======== Materials provided ========

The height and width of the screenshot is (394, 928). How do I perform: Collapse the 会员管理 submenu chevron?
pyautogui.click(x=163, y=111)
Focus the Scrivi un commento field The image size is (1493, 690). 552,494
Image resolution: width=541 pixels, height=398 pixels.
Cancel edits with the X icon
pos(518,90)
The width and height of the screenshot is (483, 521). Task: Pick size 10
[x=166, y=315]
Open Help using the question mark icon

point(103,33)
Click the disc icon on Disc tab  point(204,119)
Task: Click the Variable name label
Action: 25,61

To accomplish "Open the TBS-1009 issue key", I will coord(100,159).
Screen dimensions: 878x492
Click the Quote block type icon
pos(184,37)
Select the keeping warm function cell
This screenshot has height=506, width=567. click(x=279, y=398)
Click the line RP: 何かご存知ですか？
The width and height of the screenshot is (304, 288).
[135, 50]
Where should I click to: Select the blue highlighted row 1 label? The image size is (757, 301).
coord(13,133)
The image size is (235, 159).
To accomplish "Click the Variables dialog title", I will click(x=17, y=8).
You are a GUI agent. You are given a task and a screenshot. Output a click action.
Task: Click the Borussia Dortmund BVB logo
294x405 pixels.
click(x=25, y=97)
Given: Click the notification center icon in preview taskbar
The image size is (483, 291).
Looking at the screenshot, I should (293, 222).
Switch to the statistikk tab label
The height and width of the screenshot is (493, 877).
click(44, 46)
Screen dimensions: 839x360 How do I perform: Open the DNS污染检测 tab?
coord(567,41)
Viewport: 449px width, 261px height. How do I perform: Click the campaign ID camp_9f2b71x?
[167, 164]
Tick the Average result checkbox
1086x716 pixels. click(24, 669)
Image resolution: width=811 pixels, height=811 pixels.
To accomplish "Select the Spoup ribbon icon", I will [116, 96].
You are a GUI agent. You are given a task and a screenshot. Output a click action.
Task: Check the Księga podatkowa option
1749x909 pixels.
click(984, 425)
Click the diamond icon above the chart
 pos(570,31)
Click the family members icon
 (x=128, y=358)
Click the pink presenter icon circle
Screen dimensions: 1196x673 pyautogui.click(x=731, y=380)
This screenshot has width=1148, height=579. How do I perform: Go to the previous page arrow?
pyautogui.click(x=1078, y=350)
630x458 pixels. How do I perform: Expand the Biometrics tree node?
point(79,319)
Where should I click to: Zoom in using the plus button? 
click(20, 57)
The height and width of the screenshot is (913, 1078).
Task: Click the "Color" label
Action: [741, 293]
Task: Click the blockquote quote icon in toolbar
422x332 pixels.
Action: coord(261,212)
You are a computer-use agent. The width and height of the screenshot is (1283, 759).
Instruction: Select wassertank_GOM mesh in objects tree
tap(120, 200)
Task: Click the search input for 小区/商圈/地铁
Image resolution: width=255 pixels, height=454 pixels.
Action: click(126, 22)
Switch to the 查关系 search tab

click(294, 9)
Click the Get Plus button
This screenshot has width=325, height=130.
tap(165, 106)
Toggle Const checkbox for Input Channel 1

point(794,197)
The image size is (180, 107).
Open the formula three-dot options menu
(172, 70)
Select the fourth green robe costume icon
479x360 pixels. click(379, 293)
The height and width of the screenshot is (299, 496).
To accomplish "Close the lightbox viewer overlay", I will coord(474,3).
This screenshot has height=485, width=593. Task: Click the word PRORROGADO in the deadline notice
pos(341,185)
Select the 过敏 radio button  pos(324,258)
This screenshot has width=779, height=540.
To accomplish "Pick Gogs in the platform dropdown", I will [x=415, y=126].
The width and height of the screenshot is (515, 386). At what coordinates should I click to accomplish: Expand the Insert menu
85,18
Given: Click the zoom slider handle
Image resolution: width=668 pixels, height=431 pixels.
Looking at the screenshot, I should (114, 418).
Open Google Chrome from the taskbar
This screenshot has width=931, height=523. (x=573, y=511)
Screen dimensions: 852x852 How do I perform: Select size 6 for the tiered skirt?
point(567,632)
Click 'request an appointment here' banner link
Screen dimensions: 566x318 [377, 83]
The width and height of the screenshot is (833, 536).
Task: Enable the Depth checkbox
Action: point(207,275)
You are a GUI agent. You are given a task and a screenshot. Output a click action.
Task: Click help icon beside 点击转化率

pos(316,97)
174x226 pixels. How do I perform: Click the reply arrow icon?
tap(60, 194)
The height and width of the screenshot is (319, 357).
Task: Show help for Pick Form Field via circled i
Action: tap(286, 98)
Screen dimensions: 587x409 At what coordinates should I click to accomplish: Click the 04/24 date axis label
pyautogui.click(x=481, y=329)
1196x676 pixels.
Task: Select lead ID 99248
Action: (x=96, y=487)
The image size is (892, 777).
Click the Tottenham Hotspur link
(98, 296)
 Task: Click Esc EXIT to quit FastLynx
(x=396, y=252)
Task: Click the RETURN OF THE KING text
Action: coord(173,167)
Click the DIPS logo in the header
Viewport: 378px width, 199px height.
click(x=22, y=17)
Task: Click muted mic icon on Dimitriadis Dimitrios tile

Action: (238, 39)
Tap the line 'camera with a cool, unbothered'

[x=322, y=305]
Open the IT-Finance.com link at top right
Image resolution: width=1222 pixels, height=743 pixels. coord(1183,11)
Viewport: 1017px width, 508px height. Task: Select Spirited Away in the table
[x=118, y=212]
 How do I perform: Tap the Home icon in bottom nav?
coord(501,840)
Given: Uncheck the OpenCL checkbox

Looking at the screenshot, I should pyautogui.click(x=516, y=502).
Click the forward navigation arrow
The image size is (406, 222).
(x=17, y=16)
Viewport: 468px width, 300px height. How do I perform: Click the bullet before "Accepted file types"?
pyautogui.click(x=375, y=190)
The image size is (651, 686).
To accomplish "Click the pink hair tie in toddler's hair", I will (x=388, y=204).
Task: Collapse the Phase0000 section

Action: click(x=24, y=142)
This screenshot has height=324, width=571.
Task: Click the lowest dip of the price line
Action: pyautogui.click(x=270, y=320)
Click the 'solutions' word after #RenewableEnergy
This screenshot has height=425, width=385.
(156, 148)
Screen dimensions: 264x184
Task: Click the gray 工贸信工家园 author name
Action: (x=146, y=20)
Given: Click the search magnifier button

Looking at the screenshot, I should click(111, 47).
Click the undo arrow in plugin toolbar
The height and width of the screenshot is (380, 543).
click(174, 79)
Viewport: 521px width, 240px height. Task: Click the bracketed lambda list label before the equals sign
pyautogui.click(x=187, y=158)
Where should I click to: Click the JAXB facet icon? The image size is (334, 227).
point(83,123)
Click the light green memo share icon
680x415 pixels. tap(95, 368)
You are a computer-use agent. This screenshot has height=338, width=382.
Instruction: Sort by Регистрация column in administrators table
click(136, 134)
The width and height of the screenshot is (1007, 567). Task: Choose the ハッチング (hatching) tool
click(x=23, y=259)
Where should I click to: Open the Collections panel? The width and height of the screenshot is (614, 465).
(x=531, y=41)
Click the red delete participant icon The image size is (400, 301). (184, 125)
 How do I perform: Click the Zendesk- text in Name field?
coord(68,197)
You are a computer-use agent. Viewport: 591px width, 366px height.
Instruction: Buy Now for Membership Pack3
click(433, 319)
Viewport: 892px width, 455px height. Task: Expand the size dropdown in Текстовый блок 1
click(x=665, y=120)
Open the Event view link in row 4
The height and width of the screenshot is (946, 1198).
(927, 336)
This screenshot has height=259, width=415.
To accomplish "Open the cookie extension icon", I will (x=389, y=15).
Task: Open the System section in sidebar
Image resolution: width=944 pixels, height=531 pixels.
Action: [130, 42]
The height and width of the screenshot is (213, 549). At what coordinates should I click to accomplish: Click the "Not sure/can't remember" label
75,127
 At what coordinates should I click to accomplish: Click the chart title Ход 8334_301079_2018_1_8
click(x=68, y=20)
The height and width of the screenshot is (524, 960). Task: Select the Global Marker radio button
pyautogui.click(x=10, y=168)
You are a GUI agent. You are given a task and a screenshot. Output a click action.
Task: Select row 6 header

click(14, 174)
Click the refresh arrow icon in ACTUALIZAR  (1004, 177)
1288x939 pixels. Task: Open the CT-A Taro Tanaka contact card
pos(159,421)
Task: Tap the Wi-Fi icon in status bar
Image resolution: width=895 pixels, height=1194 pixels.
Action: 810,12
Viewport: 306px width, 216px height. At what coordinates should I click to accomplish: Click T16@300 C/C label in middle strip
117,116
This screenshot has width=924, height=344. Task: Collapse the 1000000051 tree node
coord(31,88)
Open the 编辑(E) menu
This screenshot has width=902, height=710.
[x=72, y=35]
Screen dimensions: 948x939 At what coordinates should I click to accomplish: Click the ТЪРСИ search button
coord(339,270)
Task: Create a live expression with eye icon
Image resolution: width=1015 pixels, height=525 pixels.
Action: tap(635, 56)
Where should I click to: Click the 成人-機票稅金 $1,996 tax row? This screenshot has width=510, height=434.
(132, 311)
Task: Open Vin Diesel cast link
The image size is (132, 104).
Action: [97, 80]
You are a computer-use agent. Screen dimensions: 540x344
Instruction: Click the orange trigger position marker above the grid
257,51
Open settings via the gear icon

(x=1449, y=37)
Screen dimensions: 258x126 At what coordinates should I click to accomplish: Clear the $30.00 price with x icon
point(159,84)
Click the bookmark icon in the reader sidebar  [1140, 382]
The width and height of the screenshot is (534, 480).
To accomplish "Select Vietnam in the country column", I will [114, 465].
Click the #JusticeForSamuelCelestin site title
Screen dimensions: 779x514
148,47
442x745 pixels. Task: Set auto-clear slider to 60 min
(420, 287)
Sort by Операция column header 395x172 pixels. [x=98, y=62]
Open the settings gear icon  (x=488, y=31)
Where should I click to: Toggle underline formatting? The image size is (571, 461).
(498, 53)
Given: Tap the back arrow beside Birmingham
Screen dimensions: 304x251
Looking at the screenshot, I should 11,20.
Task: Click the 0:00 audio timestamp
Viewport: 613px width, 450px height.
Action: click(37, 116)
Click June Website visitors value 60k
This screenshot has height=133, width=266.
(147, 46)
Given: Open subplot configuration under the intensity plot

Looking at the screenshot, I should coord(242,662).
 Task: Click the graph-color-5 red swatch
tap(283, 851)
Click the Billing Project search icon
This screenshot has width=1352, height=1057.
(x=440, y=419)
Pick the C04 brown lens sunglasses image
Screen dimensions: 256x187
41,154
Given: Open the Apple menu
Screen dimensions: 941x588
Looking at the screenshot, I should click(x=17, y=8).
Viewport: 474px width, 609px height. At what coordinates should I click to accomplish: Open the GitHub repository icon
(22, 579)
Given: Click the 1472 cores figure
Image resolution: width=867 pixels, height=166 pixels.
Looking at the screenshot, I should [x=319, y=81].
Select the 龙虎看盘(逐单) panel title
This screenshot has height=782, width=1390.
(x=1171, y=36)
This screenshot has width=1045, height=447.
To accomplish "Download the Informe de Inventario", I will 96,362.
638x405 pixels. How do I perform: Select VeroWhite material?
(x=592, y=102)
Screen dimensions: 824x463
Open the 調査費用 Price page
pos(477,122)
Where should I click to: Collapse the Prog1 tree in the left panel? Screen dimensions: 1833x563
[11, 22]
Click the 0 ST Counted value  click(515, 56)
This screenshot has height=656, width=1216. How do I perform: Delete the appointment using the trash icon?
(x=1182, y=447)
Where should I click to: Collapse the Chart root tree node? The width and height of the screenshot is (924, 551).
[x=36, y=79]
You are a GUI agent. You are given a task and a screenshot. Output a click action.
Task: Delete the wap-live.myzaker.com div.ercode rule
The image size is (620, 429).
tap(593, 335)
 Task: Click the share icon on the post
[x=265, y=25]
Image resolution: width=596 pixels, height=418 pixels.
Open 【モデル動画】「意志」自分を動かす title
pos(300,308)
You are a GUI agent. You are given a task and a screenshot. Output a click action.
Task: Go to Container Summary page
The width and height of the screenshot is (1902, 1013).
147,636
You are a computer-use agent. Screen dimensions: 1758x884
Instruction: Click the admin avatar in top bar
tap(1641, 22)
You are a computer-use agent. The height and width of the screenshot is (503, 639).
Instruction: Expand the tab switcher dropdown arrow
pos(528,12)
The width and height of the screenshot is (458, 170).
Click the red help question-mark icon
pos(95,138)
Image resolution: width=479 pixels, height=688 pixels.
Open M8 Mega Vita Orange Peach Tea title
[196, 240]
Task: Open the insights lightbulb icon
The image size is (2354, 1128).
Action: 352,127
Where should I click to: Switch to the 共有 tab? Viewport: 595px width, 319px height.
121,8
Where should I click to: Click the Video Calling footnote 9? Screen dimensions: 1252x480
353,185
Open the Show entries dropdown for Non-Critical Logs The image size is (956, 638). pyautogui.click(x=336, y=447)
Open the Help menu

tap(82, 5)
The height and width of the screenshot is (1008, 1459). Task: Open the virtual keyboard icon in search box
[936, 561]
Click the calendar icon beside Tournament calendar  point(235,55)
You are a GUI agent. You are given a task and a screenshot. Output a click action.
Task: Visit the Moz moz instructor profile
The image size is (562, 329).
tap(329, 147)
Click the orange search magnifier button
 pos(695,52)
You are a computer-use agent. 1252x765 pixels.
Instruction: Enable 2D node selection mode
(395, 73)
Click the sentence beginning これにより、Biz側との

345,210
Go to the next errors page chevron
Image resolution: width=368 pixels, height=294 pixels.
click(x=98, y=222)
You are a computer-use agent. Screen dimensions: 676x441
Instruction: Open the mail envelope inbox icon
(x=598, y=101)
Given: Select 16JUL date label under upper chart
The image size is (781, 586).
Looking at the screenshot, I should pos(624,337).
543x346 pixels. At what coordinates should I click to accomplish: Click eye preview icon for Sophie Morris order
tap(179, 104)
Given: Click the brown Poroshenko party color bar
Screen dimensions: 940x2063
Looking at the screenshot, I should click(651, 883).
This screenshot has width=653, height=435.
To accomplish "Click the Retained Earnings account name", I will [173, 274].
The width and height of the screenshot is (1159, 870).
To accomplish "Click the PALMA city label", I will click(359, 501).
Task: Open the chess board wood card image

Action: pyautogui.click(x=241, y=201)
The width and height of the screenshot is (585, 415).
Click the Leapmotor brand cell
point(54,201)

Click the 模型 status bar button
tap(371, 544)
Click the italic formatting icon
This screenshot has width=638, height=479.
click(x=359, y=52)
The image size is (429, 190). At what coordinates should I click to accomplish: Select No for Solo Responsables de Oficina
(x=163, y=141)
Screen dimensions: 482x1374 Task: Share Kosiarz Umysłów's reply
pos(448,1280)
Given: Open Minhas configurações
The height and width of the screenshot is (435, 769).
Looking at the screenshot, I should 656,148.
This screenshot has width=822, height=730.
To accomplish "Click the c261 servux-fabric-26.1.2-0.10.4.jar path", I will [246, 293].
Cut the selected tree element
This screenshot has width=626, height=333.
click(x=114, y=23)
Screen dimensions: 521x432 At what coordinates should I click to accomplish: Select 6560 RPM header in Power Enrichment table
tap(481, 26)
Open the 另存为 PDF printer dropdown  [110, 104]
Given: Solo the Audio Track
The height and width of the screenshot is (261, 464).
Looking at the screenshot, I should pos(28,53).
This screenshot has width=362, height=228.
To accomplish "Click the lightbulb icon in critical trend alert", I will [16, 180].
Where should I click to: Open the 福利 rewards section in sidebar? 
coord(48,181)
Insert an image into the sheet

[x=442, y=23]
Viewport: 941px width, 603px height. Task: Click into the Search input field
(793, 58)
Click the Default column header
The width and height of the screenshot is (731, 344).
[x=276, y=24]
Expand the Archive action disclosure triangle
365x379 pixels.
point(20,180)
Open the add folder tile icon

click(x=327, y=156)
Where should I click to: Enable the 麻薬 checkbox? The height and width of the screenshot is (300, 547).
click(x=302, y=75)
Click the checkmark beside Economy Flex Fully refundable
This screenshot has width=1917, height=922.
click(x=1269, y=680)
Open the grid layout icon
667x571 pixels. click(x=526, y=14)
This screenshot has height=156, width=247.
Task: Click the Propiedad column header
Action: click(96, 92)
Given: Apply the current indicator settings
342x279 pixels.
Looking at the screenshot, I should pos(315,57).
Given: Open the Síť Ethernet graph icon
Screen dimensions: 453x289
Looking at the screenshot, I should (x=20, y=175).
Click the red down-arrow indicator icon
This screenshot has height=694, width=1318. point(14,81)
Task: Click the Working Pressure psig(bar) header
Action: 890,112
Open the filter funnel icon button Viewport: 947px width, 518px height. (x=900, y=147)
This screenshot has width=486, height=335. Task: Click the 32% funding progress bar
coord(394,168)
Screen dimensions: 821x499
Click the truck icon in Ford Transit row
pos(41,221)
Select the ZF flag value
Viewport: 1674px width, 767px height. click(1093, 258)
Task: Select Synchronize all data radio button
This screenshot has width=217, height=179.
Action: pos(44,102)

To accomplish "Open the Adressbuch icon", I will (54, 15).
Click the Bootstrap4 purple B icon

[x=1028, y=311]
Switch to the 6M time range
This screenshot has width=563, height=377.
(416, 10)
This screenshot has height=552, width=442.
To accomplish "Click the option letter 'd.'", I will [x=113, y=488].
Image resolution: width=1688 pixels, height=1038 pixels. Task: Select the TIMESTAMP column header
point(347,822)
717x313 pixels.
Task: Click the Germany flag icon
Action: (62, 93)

========

= Exercise =
Go through the listing, and whenever a line contains the string "lightbulb", copy that line.

= Reply to the exercise =
Task: Open the insights lightbulb icon
To accomplish "Click the lightbulb icon in critical trend alert", I will [16, 180].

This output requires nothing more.